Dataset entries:
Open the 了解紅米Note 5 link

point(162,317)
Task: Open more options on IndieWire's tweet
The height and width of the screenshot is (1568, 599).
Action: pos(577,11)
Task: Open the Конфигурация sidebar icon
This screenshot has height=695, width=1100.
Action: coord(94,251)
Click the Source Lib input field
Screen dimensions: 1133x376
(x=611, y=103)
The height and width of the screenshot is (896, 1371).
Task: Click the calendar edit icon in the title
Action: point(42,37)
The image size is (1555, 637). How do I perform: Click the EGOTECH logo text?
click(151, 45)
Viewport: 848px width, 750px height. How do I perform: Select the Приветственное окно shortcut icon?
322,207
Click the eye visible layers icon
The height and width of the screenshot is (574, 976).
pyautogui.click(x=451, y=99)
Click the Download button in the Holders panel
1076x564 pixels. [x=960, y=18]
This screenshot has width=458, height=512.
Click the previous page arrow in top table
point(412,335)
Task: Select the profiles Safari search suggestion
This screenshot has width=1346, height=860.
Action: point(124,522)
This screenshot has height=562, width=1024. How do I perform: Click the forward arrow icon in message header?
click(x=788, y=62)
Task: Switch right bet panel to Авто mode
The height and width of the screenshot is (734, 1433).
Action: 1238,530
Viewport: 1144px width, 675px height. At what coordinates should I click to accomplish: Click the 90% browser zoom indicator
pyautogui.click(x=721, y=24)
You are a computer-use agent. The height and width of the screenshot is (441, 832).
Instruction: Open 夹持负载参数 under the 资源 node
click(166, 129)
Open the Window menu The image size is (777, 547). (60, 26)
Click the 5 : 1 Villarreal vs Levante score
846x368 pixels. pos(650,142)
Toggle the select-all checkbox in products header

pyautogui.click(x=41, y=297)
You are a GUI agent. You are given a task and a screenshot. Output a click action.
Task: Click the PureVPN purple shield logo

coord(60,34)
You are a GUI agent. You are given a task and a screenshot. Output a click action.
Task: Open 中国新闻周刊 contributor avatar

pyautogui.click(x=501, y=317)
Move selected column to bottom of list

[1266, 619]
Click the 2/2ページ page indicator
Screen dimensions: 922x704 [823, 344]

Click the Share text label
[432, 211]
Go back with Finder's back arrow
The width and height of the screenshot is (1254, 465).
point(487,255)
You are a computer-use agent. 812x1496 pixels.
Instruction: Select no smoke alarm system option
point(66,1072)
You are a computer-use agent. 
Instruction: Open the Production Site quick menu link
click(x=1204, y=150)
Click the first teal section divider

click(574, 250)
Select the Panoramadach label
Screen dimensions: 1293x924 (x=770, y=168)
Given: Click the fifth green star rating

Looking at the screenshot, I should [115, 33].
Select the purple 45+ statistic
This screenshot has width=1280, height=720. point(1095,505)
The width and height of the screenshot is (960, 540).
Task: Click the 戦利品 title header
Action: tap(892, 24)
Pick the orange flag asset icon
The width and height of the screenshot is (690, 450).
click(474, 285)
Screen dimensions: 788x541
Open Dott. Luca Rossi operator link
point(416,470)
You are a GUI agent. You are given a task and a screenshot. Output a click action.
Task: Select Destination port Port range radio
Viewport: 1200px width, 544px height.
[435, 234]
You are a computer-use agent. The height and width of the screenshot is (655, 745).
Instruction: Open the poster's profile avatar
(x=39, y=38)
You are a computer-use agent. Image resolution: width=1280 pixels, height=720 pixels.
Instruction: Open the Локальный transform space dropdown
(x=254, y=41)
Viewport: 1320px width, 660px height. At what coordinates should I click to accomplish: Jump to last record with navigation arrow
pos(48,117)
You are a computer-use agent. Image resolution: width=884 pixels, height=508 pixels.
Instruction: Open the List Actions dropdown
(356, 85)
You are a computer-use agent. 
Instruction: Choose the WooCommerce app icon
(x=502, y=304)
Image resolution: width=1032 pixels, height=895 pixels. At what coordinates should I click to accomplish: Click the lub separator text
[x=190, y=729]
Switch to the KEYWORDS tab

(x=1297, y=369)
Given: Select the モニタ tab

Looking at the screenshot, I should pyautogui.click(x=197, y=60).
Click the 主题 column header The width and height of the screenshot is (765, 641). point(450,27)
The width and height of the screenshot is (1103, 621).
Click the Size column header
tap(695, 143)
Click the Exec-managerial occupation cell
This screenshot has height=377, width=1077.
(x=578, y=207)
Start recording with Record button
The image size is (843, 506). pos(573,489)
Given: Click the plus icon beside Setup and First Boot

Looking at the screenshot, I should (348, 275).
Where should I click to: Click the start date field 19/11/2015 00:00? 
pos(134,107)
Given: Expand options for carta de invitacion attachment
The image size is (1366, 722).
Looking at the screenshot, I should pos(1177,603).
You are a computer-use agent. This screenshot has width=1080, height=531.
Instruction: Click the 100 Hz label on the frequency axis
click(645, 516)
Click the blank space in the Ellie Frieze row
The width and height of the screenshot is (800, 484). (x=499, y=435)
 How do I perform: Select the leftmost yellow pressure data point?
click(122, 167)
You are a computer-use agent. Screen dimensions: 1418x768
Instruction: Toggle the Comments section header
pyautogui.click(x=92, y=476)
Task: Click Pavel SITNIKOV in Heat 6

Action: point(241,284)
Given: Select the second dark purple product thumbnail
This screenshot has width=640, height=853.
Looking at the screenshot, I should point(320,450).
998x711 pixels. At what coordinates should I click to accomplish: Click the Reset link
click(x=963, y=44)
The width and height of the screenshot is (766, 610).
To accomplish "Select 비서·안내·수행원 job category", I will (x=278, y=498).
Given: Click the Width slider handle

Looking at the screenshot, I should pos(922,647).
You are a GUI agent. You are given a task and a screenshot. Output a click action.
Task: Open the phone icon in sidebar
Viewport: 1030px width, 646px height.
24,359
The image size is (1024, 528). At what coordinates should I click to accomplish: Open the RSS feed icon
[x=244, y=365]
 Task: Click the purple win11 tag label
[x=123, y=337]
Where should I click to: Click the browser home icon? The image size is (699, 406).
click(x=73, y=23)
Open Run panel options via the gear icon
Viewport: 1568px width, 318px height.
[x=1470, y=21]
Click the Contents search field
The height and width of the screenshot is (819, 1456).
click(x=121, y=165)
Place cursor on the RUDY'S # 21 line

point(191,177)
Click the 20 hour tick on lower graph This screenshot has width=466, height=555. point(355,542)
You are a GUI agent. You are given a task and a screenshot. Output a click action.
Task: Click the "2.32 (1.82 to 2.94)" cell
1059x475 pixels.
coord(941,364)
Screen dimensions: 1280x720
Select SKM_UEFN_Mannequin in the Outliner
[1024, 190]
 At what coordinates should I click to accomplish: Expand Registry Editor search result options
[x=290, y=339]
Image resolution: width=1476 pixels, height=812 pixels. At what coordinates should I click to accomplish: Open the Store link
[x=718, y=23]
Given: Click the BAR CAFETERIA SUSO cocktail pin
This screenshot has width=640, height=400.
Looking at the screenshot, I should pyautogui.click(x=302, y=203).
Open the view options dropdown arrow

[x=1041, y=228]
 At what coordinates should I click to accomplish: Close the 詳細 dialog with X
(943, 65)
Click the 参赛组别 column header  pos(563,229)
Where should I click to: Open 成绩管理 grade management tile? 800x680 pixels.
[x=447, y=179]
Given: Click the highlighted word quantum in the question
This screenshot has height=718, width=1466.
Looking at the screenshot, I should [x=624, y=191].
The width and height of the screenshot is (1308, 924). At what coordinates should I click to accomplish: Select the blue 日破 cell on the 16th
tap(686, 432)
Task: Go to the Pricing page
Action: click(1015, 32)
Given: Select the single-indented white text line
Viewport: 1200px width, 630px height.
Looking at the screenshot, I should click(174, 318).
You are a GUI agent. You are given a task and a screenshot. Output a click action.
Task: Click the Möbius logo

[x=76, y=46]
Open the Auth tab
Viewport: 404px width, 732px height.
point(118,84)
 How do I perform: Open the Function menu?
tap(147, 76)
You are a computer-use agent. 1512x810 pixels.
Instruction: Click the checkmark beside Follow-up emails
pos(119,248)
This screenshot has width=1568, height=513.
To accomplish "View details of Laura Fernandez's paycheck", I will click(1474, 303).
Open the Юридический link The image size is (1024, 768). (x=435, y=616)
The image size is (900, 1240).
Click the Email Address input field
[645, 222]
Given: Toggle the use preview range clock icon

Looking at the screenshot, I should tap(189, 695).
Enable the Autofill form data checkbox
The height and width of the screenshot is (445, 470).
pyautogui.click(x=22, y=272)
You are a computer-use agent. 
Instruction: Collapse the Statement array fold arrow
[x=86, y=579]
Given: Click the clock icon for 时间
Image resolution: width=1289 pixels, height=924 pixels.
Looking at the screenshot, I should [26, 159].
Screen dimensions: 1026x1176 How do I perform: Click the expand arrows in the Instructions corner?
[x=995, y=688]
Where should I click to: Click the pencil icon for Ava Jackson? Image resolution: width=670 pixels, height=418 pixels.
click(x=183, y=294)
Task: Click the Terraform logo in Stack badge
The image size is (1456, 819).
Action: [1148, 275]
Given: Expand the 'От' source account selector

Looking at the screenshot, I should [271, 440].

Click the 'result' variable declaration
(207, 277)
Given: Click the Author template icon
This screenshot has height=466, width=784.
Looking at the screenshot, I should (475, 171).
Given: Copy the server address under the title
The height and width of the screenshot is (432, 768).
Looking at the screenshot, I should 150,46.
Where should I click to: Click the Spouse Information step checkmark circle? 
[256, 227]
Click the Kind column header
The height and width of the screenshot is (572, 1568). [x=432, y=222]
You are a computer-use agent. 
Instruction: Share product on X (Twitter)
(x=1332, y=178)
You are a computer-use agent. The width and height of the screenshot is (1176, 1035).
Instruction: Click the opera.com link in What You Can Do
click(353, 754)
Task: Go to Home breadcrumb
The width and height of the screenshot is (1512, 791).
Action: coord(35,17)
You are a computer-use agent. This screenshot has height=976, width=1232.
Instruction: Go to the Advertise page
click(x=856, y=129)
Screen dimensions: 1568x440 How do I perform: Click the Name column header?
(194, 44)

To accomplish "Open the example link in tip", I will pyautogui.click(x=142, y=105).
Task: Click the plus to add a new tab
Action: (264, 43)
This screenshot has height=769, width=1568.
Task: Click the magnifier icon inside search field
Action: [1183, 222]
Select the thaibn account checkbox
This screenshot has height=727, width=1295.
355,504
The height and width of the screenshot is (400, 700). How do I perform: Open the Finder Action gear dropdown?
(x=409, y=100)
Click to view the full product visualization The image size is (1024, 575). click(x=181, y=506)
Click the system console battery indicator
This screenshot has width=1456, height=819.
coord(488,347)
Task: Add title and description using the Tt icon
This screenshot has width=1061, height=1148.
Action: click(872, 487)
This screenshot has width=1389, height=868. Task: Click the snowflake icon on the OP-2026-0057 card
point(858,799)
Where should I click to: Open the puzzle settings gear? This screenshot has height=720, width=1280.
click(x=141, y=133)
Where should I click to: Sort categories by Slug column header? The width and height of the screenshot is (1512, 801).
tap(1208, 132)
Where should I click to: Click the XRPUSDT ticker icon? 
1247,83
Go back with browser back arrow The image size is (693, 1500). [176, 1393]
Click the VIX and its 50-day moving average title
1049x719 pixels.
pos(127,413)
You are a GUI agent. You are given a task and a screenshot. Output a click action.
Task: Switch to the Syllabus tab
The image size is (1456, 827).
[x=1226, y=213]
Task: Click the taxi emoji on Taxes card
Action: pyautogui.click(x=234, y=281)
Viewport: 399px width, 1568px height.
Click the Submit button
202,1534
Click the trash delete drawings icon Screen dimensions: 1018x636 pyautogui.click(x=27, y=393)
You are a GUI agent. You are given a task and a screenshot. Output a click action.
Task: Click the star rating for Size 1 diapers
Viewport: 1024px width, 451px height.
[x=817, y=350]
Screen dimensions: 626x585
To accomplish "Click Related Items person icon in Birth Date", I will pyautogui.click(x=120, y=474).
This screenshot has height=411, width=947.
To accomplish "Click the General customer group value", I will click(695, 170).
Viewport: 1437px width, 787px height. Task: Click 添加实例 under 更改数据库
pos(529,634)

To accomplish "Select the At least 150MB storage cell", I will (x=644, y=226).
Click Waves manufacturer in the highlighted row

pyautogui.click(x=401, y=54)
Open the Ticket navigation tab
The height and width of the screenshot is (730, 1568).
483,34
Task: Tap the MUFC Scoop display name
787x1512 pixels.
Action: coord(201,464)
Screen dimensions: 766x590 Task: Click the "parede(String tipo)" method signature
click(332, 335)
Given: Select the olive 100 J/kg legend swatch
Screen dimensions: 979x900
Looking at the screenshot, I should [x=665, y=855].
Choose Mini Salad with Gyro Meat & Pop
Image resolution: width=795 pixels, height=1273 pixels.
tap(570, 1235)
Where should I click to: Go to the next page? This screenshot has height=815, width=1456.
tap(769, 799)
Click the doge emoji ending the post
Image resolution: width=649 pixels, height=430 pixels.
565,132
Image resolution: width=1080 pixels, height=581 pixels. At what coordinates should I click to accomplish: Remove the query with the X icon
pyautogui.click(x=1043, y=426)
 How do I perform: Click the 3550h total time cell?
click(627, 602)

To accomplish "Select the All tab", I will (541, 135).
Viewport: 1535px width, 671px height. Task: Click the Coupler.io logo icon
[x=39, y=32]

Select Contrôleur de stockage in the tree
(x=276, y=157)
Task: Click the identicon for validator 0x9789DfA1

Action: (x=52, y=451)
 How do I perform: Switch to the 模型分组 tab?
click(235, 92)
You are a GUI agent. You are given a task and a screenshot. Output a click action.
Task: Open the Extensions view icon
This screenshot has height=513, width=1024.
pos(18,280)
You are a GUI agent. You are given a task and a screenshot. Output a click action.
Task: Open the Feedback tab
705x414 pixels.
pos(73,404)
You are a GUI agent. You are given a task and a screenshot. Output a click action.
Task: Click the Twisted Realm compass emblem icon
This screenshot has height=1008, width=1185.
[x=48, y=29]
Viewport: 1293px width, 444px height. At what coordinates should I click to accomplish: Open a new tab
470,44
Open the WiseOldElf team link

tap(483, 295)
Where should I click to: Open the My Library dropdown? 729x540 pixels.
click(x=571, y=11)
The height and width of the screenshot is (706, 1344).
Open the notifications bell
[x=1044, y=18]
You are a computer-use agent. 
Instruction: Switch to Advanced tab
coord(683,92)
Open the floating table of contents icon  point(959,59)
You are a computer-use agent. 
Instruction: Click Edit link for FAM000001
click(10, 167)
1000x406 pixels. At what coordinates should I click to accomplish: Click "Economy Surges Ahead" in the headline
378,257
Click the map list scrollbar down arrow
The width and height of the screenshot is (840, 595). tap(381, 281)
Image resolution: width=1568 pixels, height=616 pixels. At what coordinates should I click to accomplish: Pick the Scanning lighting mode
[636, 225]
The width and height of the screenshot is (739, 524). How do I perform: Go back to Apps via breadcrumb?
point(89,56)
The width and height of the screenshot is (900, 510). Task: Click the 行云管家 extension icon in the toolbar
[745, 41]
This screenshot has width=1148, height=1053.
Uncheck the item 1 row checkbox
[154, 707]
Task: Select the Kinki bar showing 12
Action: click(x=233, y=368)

THE PROBLEM:
Check each line of the entries, and copy the ones that contain "sidebar".

EXERCISE RESULT:
Task: Open the Конфигурация sidebar icon
Task: Open the phone icon in sidebar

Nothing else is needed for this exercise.